Accuracy of K-NN classifier on test set: 0.92


In [12]:
yPrediction = knn.predict(xTest)
Prediction_Table = pd.DataFrame ({'Actual':yTest , 'Prediction': yPrediction})
Prediction_Table.head(20)

Unnamed: 0,Actual,Prediction
31697,First Brother,First Brother
71636,DOGBERRY,DON PEDRO
75739,OTHELLO,OTHELLO
79249,KING RICHARD II,KING RICHARD II
10703,KING HENRY VI,KING HENRY VI
39218,FLUELLEN,FLUELLEN
96472,SATURNINUS,SATURNINUS
17369,JAQUES,JAQUES
18851,MARK ANTONY,MARK ANTONY
33356,HAMLET,HAMLET


## Random Forest

In [13]:
xTrain, xTest, yTrain, yTest = train_test_split(X, Y, test_size=0.4)
RF = RandomForestClassifier(n_estimators=50)
RF.fit(xTrain,yTrain)
print('Accuracy of Random Forest classifier on tests set: {:.2f}'.format(RF.score(xTest,yTest)))

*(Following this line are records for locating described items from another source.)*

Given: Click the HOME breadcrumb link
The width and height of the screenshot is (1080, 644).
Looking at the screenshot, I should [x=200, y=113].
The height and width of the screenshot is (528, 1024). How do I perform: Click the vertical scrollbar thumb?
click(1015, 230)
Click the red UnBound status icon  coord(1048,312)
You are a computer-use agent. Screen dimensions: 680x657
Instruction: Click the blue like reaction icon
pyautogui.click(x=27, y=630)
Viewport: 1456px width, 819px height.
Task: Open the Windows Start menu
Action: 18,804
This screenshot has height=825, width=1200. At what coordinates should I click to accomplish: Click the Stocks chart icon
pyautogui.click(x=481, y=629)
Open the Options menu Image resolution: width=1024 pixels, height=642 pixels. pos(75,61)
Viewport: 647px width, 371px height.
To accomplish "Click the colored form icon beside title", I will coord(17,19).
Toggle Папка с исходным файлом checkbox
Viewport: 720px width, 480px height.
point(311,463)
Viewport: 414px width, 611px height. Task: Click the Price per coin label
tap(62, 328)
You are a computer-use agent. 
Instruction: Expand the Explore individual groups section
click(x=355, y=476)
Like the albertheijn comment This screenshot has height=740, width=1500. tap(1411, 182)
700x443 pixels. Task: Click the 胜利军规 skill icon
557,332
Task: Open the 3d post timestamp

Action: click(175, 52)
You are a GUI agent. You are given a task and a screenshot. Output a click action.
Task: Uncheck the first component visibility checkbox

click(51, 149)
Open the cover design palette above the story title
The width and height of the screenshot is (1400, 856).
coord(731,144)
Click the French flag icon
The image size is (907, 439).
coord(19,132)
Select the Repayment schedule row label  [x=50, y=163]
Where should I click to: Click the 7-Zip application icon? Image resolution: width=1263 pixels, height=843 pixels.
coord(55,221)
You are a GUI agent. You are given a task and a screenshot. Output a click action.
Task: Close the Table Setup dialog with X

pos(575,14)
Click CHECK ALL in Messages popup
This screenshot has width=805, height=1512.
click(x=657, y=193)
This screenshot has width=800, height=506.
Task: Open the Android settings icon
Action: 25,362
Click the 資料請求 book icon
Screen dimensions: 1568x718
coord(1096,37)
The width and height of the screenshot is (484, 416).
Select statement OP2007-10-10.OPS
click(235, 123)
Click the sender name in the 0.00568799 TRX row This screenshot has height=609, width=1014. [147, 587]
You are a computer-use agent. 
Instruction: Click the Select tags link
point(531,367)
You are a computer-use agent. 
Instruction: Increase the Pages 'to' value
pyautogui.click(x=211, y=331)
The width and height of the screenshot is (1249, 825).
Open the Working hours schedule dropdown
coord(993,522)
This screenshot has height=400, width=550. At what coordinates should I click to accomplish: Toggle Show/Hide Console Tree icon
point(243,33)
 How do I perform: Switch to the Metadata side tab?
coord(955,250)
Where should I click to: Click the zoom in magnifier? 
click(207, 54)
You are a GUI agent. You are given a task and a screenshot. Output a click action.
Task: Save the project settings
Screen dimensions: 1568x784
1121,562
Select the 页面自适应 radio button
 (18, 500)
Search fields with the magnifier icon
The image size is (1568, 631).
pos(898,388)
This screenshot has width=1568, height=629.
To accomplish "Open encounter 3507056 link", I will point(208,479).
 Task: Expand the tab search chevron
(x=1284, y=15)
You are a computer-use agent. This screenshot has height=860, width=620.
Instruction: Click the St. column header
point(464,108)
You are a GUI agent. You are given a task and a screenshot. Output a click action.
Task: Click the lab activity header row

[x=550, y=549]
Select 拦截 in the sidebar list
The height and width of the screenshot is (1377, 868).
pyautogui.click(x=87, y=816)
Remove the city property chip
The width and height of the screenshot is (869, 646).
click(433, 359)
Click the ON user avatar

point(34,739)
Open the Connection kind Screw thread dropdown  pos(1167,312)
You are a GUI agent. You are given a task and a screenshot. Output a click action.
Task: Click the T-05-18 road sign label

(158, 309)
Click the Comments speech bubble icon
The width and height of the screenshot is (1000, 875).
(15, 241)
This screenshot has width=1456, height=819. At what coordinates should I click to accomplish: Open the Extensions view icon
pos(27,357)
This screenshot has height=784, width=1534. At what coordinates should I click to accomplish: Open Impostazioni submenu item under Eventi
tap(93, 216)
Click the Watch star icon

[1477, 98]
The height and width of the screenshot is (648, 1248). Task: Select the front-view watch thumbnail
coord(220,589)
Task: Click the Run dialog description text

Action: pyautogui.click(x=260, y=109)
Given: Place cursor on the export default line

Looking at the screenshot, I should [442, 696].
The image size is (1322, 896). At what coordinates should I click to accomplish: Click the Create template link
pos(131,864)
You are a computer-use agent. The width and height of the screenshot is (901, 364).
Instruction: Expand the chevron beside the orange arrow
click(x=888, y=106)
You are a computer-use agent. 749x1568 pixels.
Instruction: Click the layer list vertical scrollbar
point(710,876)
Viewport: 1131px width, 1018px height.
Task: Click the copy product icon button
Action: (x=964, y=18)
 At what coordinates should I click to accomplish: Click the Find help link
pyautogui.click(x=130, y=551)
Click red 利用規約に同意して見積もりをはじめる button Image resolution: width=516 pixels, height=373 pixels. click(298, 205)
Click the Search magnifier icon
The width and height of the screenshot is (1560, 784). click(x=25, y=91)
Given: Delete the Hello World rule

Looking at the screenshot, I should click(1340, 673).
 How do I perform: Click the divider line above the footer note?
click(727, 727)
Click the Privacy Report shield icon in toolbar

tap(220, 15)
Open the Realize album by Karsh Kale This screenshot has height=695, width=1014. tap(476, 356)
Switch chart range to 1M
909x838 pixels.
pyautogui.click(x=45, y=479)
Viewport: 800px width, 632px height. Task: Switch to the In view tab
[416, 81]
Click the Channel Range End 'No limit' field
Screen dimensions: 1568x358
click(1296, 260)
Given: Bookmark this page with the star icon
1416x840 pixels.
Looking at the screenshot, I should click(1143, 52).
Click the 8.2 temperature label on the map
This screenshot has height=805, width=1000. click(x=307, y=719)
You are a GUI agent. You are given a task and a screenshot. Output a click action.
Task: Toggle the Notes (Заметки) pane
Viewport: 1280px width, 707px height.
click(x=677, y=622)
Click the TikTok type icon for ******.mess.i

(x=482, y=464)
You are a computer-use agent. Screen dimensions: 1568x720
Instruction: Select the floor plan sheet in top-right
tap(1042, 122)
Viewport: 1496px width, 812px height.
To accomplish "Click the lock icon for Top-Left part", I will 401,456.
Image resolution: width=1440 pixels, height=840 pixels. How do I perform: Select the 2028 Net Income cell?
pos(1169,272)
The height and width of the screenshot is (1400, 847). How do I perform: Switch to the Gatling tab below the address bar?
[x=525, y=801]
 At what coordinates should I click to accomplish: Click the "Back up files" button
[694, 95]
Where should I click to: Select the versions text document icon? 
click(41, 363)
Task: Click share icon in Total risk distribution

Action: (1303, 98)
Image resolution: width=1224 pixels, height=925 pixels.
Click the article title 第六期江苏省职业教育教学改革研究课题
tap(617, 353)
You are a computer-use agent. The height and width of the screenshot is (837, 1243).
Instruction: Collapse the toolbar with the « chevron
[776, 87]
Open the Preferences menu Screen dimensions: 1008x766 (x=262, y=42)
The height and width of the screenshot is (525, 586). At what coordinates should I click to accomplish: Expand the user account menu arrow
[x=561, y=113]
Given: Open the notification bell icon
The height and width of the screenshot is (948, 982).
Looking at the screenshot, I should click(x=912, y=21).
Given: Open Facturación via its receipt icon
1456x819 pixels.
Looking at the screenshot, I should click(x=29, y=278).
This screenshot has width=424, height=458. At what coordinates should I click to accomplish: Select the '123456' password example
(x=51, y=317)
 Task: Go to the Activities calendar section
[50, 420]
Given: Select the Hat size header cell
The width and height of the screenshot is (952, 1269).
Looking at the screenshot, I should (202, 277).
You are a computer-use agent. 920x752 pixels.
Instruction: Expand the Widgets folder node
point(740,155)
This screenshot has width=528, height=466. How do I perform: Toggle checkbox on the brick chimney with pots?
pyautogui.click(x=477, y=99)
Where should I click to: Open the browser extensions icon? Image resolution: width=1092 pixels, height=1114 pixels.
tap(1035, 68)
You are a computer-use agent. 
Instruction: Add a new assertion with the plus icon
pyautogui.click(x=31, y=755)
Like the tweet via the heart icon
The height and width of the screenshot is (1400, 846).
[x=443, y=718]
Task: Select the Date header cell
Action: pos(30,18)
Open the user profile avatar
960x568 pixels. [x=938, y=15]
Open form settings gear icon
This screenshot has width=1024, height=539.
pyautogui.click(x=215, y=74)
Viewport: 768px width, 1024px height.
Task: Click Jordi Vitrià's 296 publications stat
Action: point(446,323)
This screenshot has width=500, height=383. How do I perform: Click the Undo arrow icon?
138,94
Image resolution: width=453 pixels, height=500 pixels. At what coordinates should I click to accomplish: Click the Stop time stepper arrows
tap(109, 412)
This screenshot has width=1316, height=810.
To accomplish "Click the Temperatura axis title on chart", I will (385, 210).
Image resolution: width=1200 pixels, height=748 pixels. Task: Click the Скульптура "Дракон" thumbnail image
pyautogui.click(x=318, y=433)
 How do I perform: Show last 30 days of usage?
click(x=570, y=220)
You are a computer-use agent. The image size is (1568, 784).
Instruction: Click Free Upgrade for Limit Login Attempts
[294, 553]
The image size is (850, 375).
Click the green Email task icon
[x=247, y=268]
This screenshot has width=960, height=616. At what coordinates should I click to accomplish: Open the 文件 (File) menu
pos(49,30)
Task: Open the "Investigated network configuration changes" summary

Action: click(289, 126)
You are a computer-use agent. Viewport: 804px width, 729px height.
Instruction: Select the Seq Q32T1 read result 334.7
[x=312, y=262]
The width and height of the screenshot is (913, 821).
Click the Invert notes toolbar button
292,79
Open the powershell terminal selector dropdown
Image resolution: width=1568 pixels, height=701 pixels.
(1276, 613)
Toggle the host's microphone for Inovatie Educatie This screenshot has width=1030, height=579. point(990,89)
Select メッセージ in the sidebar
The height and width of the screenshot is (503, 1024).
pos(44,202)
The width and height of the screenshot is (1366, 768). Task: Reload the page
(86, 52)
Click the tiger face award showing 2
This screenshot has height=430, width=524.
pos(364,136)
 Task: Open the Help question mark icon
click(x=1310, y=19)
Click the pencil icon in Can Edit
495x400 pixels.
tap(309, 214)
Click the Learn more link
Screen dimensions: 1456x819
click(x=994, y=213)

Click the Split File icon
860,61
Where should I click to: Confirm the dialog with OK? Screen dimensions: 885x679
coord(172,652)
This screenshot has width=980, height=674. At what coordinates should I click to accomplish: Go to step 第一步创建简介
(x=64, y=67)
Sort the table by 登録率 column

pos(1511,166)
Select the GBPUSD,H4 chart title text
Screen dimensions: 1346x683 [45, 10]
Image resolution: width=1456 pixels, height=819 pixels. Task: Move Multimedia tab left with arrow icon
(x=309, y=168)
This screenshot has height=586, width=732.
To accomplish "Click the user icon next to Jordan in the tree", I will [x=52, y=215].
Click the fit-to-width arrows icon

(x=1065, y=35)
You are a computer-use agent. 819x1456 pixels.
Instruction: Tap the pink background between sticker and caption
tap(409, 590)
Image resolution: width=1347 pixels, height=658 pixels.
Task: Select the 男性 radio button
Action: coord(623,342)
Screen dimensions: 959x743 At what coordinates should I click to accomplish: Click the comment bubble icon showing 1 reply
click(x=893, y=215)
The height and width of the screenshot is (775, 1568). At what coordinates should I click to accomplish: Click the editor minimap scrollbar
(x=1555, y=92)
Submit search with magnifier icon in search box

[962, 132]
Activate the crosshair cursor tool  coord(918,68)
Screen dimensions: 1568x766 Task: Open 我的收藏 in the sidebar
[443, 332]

Accuracy of Random Forest classifier on tests set: 0.99


In [14]:
yPrediction = RF.predict(xTest)
Prediction_Table = pd.DataFrame ({'Actual':yTest , 'Prediction': yPrediction})
Prediction_Table.head(20)

Unnamed: 0,Actual,Prediction
38955,KING HENRY V,KING HENRY V
99358,ALEXANDER,ALEXANDER
80842,DUCHESS OF YORK,DUCHESS OF YORK
57407,MACBETH,MACBETH
86860,ROMEO,ROMEO
13989,BERTRAM,BERTRAM
78851,KING RICHARD II,KING RICHARD II
102239,THERSITES,THERSITES
40328,BUCKINGHAM,BUCKINGHAM
73684,DESDEMONA,DESDEMONA


## Conclusion

This was a really interesting dataset to deal with. First of all, we divided ActScenceLines to three different parameters and also encoding the Play and Player columns to use them as the attribute in our models. Then we use to classification models, KNeighbors and Random Forest. As it is shown above the accuracy of these two methods was pretty good which is questionable.